=== REQUIRED ACTION ===
Once you reach the line containing "Click the '#" in the data below, restate each line word for word up to and including the one containing "The image size is (705, 550).".

(Collected data)
◆ ◆ ◆
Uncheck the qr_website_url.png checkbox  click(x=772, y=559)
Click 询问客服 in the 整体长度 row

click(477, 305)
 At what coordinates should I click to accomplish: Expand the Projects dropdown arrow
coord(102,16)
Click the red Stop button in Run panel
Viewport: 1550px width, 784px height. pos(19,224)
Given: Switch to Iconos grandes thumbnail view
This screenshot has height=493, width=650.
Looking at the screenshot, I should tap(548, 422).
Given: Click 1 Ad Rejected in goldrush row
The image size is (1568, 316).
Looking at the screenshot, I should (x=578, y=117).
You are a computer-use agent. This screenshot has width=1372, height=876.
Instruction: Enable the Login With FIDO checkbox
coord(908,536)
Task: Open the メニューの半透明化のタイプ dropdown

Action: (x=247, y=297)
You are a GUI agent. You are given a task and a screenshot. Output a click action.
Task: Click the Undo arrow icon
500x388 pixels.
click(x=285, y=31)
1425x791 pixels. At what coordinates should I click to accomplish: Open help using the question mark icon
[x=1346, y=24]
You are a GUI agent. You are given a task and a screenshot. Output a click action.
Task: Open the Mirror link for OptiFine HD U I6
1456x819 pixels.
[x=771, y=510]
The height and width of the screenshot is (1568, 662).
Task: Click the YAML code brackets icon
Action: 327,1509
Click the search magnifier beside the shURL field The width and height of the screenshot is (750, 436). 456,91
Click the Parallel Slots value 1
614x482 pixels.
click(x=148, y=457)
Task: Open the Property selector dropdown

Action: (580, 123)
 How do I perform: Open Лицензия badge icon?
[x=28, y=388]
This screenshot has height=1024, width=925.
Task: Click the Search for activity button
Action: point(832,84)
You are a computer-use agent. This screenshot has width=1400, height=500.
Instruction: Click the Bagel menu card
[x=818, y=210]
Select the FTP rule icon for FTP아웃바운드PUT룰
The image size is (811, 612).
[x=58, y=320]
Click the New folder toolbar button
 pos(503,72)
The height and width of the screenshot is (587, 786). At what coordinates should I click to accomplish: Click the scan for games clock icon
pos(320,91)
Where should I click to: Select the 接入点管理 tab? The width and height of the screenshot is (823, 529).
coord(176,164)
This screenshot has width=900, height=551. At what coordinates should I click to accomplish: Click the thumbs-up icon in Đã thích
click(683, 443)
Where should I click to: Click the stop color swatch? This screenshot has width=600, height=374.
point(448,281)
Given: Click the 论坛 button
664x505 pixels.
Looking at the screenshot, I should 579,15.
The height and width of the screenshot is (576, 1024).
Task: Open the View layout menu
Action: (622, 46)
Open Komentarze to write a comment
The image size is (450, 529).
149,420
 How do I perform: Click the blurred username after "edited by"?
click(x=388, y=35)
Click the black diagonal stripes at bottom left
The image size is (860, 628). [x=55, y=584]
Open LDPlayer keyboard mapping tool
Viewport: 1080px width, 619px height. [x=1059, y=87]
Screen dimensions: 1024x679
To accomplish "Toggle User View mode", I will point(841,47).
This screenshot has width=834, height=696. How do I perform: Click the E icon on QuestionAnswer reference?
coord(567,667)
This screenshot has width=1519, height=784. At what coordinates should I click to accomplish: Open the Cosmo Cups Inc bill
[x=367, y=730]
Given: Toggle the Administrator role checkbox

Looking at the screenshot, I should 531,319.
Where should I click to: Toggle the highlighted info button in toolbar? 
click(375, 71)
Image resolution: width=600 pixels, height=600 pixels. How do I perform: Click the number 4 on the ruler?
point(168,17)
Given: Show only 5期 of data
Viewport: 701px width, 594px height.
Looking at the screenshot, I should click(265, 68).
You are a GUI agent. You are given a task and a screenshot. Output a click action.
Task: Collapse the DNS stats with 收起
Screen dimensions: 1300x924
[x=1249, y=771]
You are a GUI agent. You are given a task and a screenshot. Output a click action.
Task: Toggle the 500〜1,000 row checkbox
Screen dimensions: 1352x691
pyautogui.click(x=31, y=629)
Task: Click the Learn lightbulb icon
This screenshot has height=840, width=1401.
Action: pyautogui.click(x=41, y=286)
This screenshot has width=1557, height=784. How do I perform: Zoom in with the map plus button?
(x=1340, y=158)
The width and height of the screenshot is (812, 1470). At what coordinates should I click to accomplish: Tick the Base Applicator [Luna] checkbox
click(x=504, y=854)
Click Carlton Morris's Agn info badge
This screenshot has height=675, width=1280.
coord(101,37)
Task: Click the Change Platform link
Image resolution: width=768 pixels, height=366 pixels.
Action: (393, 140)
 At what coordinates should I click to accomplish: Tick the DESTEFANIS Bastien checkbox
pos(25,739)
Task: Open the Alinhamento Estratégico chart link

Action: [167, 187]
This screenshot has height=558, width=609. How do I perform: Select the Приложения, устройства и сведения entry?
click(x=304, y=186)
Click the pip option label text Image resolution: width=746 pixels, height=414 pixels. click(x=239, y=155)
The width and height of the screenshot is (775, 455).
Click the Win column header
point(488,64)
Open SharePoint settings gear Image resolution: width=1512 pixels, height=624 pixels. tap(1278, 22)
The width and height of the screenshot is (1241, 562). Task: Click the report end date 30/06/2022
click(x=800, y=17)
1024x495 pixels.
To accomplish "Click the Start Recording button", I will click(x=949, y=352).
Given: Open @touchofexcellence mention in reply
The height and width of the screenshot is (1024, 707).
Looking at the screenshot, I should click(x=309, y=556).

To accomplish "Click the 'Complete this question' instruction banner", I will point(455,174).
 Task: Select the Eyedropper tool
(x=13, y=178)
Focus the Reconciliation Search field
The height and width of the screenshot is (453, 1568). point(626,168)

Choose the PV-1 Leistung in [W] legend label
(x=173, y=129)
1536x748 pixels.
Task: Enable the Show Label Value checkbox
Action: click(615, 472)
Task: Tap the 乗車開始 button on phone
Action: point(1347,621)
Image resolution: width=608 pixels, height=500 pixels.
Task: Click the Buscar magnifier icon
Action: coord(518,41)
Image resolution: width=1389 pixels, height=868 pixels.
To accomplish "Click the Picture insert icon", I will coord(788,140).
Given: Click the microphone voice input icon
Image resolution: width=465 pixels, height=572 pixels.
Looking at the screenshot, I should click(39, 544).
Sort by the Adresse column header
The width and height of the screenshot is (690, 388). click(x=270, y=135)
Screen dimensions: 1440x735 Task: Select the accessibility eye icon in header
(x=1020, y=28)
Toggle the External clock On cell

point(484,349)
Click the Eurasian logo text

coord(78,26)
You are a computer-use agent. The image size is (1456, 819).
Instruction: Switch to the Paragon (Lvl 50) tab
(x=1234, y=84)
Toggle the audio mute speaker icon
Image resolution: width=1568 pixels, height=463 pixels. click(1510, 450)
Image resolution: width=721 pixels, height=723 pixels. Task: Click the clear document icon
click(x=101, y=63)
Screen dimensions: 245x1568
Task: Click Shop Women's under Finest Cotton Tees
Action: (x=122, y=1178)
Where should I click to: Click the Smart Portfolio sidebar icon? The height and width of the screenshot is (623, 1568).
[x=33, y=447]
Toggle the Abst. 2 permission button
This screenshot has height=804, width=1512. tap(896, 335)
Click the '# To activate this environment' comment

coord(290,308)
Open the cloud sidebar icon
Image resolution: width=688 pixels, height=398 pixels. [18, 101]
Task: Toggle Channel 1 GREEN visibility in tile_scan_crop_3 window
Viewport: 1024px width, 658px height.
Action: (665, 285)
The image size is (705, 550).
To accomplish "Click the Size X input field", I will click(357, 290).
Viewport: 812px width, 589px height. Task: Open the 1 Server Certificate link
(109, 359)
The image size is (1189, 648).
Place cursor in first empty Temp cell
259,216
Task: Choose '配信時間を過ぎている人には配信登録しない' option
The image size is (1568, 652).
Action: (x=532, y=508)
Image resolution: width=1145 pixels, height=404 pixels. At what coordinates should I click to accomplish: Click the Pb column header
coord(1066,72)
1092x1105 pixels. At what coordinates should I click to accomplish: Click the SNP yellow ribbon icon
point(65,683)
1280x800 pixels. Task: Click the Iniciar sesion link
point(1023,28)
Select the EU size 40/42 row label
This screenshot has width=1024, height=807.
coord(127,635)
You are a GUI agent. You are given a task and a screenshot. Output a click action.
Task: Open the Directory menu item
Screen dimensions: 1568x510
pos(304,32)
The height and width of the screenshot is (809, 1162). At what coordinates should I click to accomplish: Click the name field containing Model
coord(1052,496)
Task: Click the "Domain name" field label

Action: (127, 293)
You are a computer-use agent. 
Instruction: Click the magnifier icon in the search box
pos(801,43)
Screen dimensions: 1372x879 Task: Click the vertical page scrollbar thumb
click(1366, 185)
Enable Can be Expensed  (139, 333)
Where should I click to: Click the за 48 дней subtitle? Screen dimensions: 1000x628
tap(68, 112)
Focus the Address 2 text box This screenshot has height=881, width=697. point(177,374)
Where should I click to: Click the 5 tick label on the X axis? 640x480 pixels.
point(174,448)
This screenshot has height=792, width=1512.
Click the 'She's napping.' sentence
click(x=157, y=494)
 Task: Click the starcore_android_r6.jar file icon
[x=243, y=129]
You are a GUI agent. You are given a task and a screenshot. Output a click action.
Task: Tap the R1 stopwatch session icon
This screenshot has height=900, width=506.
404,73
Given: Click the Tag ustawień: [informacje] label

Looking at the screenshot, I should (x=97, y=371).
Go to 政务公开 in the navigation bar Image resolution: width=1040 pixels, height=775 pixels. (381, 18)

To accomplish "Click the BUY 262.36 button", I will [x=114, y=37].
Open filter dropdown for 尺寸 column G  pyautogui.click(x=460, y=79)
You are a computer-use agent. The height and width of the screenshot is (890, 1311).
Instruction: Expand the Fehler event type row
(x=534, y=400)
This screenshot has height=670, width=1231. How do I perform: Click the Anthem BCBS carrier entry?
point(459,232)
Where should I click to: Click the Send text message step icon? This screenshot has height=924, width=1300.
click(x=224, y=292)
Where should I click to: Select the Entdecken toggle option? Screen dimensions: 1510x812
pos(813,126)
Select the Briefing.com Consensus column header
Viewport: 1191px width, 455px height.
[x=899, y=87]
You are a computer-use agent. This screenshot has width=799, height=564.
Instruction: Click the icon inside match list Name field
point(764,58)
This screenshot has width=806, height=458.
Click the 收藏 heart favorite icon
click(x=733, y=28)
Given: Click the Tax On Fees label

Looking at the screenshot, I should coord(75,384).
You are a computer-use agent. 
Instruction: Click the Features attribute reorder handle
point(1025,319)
◆ ◆ ◆
=== SOLUTION FOR THIS EXERCISE ===
Click the '# To activate this environment' comment

coord(290,308)
Open the cloud sidebar icon
Image resolution: width=688 pixels, height=398 pixels. [18, 101]
Task: Toggle Channel 1 GREEN visibility in tile_scan_crop_3 window
Viewport: 1024px width, 658px height.
Action: (665, 285)
The image size is (705, 550).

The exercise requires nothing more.